I have two virtual machines in different cloud services. They are both D12. They are both configured identically. The local SSD D: drives both perform at tens of thousands of IOs/sec. The difference is on the C: drive performance.
Server A:
C:\>"c:\Program Files (x86)\SQLIO\sqlio.exe" -kW -t4 -s10 -f32 -b8 -BN
sqlio v1.5.SG
...
IOs/sec: 289.76
MBs/sec: 2.26
Not great, but I have the SSD and attached Data disks for high performance I/O. However compare to the other identical VM:
Server B:
C:\>"c:\Program Files (x86)\SQLIO\sqlio.exe" -kW -t4 -s10 -f32 -b8 -BN
sqlio v1.5.SG
...
IOs/sec: 27.65
MBs/sec: 0.21
Terrible slow! 10x slower than the other identical VM, and just a proof of what I had already suspected since simple OS operations were taking forever!

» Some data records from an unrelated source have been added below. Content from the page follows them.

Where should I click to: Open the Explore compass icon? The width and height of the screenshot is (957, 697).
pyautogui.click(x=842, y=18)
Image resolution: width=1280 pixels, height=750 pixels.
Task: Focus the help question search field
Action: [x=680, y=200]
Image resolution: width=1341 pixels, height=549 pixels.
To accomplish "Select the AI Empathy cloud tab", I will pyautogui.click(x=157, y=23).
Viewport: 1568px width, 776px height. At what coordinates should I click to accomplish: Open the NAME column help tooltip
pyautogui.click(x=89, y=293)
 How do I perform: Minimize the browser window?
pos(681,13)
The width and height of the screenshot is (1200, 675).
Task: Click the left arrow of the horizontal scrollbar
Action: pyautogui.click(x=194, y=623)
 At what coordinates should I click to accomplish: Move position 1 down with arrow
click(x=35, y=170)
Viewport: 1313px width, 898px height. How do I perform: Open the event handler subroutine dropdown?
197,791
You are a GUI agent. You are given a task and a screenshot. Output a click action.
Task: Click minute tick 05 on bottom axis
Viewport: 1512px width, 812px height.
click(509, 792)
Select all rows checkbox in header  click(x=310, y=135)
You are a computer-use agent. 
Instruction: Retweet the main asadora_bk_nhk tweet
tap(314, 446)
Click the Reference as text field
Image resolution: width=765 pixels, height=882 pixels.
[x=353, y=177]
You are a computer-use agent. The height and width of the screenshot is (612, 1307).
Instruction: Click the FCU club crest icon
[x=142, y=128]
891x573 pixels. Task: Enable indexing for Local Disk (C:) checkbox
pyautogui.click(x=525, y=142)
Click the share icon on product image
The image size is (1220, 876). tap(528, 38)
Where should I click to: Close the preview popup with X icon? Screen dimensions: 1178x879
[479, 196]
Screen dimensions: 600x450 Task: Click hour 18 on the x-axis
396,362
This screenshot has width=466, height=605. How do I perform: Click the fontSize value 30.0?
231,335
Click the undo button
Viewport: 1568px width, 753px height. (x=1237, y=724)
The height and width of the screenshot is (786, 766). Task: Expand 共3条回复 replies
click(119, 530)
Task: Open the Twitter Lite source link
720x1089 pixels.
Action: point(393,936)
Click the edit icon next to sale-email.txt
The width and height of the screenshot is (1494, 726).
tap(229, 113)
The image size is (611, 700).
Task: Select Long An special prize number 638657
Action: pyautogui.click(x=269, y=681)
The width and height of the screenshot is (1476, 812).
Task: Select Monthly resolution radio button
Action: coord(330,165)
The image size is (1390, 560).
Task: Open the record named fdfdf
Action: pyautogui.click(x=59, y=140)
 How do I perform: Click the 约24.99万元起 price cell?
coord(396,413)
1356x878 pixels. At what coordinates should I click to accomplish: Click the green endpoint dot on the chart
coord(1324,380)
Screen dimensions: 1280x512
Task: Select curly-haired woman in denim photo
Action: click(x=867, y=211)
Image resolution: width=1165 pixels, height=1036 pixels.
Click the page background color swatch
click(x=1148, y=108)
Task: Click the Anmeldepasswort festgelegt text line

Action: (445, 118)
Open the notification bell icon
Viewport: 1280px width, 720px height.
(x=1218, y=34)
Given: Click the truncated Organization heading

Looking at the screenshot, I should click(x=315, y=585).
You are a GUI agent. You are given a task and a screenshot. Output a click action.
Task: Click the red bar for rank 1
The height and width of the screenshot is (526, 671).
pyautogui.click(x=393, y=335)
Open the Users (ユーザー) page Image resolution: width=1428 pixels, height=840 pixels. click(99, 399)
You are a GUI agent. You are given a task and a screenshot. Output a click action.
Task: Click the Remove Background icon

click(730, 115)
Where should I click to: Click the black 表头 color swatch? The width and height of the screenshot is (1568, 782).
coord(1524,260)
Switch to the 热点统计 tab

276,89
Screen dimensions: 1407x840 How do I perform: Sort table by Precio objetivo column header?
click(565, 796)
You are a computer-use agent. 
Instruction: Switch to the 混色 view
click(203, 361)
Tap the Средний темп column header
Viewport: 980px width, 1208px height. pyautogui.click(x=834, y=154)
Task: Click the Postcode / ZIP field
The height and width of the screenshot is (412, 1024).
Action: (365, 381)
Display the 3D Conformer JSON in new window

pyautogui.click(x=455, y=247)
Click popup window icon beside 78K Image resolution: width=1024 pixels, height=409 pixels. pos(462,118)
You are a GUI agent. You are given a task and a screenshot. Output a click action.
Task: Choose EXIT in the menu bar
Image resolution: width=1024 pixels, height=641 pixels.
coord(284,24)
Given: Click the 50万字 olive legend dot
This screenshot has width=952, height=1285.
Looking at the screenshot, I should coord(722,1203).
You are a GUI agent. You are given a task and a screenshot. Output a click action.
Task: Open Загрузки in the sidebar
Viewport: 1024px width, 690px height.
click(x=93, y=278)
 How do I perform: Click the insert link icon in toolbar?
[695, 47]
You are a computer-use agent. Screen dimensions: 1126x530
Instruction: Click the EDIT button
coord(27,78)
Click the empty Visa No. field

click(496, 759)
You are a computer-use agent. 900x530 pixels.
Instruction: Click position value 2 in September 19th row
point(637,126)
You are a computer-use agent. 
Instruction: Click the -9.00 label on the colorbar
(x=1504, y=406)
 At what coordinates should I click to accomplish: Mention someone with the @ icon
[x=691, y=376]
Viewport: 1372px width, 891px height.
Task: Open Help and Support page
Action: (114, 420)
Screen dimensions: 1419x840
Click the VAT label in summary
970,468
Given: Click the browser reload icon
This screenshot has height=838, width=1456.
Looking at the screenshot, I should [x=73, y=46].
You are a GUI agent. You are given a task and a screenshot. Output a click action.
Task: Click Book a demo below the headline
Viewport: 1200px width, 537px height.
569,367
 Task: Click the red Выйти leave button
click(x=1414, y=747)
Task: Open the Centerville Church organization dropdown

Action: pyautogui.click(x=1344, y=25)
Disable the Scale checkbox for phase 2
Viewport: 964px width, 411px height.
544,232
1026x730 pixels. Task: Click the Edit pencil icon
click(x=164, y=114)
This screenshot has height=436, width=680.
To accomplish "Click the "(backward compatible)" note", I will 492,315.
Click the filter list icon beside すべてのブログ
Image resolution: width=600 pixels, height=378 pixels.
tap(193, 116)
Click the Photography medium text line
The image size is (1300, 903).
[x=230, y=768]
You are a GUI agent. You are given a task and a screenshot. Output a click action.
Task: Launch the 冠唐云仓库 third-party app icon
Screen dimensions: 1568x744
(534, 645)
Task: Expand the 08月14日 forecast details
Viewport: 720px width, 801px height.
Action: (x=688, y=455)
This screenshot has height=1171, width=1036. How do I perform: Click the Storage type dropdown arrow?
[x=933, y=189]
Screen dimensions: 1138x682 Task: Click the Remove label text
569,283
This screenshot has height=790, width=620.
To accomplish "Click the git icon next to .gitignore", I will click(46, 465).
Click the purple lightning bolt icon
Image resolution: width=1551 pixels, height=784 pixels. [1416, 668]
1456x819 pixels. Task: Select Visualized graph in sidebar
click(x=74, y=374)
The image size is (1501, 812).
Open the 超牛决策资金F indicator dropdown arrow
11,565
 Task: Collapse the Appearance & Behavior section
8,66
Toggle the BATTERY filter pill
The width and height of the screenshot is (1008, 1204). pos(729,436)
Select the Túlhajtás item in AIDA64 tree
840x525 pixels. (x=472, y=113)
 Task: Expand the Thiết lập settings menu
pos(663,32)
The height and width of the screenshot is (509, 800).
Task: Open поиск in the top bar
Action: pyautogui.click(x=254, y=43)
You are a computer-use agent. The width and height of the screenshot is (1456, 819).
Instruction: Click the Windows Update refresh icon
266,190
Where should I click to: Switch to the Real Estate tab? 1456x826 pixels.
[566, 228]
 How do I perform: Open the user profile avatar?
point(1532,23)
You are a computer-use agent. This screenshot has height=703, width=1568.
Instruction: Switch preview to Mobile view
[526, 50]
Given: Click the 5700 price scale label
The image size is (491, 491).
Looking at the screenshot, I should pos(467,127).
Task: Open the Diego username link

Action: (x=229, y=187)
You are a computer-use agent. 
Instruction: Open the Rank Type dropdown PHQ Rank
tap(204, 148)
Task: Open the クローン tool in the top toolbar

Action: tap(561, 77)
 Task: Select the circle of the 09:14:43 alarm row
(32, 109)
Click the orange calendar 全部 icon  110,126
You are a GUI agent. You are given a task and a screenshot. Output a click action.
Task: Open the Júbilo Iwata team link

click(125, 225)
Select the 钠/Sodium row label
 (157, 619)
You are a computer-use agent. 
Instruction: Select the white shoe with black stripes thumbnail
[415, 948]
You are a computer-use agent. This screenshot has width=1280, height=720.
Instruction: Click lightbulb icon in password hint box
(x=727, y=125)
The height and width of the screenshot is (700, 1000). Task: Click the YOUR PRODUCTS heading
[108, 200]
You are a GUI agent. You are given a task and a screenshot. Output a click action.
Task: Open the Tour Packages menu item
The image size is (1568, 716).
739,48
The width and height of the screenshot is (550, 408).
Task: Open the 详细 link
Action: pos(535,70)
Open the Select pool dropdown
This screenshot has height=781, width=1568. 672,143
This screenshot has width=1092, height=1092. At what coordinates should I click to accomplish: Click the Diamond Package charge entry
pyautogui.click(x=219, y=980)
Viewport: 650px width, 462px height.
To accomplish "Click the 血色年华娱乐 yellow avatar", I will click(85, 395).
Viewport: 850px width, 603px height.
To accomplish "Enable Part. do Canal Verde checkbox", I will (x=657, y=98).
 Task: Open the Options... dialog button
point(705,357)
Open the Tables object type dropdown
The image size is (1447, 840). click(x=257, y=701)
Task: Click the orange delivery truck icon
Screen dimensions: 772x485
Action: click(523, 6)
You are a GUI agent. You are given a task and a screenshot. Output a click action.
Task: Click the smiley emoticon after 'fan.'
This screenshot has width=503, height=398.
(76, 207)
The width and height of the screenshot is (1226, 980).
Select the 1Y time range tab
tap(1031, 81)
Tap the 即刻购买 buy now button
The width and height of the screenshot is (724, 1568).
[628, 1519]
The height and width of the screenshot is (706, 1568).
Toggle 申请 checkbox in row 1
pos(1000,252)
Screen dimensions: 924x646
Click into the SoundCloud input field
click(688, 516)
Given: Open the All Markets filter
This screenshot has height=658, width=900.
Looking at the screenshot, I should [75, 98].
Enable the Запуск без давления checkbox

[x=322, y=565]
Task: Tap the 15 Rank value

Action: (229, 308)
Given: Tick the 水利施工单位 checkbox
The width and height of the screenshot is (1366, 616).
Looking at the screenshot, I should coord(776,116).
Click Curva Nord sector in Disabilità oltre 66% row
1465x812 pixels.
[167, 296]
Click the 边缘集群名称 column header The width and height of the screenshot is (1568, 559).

I also see errors in the event log stating OS operations were taking much longer than expected and there is likely a hardware failure.
So, even though I don't have to manage my own hardware when using Azure, all VM's ultimately run on hardware and hardware is subject to failures, so my question is:
What to do when a VM is running on bad hardware?
Additionally, why isn't Microsoft Azure monitoring the underlying hardware and either doing something about it or at least notifying me, especially for disk IO failures which should be easy to spot?